If not for the villagers, there would be no point to the wars fought over them, no opportunity for the monks to display compassion and heroism towards their fellow human beings. The Generals fight each other for the power to exploit the seemingly inexhaustible human resource before them, the monks are bound to protect the flock and feed its insatiable hunger gathered outside its gates.

Lau's character, General Huo, experiences both sides. His reversal of fortunes brings him down from a warlord with everything to an outcast with a price on his head. But this reduction to zero is also the beginning of his redemption as a person when he learns to stop thinking of himself and instead start placing others's needs before his own -- even if they are the unending needs of the hopeless, hapless and practically useless villagers.
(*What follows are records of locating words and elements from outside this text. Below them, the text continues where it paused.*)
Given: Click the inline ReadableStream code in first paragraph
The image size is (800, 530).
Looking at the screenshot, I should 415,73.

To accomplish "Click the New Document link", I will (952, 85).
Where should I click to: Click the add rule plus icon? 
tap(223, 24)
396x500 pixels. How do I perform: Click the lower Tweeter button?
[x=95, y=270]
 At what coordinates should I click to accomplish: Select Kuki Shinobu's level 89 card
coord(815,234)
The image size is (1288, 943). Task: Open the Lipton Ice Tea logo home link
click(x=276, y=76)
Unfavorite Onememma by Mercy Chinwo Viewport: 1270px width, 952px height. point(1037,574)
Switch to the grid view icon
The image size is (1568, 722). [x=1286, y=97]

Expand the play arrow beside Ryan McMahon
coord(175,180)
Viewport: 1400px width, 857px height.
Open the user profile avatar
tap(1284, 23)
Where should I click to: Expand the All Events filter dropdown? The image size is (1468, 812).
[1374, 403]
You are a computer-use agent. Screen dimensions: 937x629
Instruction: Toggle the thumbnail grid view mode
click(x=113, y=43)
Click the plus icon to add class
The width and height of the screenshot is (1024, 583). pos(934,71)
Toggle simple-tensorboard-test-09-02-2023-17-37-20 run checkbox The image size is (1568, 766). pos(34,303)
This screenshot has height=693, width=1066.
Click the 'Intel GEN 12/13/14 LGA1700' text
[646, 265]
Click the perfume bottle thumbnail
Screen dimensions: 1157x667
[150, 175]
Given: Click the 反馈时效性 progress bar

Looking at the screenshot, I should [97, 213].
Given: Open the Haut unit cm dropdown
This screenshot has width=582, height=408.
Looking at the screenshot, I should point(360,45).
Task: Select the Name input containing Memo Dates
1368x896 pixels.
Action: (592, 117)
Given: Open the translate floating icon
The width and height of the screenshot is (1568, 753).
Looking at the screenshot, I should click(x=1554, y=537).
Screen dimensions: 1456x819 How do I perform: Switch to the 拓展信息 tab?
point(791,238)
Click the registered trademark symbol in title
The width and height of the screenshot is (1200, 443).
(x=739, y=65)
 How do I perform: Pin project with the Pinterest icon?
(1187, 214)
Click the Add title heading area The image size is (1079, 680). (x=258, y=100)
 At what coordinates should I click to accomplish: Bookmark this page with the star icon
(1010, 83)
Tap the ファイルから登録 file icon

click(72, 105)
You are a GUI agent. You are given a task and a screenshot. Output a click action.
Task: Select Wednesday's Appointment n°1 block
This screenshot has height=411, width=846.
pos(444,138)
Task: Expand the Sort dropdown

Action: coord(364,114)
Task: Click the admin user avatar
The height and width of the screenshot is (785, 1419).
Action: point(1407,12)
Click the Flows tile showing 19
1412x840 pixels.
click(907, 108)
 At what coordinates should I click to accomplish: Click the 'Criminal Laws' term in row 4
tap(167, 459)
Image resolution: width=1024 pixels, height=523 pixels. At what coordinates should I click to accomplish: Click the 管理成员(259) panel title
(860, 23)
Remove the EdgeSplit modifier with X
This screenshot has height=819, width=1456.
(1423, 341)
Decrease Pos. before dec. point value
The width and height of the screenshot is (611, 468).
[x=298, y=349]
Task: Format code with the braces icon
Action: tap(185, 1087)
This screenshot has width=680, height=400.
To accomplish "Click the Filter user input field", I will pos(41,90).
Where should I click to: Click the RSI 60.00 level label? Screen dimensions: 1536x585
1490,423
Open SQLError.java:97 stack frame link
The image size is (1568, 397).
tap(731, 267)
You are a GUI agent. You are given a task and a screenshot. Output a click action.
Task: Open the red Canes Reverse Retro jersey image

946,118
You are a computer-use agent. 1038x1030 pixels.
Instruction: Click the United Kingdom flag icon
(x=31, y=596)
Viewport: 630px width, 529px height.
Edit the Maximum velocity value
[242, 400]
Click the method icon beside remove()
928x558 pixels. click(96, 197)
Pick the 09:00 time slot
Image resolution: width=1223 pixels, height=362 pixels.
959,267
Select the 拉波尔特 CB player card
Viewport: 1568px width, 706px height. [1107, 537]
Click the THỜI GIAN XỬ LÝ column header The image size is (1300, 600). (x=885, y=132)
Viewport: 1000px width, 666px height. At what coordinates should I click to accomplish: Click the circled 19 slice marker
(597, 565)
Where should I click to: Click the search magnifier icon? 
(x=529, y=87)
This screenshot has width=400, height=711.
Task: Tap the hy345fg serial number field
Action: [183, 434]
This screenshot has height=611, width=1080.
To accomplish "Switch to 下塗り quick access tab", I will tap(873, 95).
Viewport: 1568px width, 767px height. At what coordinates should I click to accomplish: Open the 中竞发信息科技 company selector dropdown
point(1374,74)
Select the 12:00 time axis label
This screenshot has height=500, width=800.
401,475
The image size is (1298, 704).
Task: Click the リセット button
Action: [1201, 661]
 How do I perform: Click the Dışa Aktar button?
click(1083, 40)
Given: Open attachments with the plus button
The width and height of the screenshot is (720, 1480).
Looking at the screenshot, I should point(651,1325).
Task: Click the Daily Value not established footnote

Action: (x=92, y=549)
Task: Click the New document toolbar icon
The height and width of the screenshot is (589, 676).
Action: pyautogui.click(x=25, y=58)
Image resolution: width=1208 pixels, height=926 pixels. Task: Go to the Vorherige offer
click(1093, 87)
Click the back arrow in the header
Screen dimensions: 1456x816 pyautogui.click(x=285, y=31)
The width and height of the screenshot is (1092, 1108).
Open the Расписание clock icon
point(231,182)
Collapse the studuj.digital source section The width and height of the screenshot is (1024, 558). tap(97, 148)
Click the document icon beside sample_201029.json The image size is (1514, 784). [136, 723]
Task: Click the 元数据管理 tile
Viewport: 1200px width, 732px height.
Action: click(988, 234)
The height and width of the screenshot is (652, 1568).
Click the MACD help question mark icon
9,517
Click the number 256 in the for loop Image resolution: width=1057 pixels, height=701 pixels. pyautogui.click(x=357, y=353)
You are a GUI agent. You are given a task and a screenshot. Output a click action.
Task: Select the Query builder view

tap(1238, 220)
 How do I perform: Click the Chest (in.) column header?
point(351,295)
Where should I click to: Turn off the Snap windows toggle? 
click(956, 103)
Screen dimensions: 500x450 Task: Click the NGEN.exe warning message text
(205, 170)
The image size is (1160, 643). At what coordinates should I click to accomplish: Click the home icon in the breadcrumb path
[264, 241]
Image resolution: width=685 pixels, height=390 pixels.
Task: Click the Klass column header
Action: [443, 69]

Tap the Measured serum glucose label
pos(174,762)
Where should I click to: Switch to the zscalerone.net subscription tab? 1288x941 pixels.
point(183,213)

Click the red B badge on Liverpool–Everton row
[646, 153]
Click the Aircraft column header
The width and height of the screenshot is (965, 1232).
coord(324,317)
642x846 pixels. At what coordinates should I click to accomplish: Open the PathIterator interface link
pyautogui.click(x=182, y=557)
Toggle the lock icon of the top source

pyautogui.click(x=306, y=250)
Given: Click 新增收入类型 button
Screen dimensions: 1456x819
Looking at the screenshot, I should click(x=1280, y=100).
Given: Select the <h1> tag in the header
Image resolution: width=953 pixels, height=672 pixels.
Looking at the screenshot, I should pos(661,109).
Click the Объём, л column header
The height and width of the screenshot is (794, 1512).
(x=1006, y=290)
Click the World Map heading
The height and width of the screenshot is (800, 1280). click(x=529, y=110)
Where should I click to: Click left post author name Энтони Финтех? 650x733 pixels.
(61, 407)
There is also wisdom in discerning what can be helped and what can not. Times may call for first aid, others for last rites, and sometimes no action at all can help a situation. Fortunately for the cinema audience there are lots of opportunities where kung fu fighting is the order of the day for the monks to show off their close-up hand-to-hand skills against gun wielding enemies.

But kicks, punches and chops cannot save the day. Though destruction and sacrifice are inevitable and constant, they are also a necessary starting point for reconstruction and transformation. The other constant is the people and their continued suffering but, as Huo learns, compassion and charity are the key to transcending the common mass, thus finding peace.

So much philosophy resonating ideas from Eastern religion, Socratic thought and the Sith-Jedi conflict neatly packaged in great cinematography; each shot lovingly, occasionally indulgently crafted, rich with an emotionally powerful aesthetic. My first movie viewing of 2011 was quite a mind-blowing experience. Hope it's a sign of more movie greatness to come.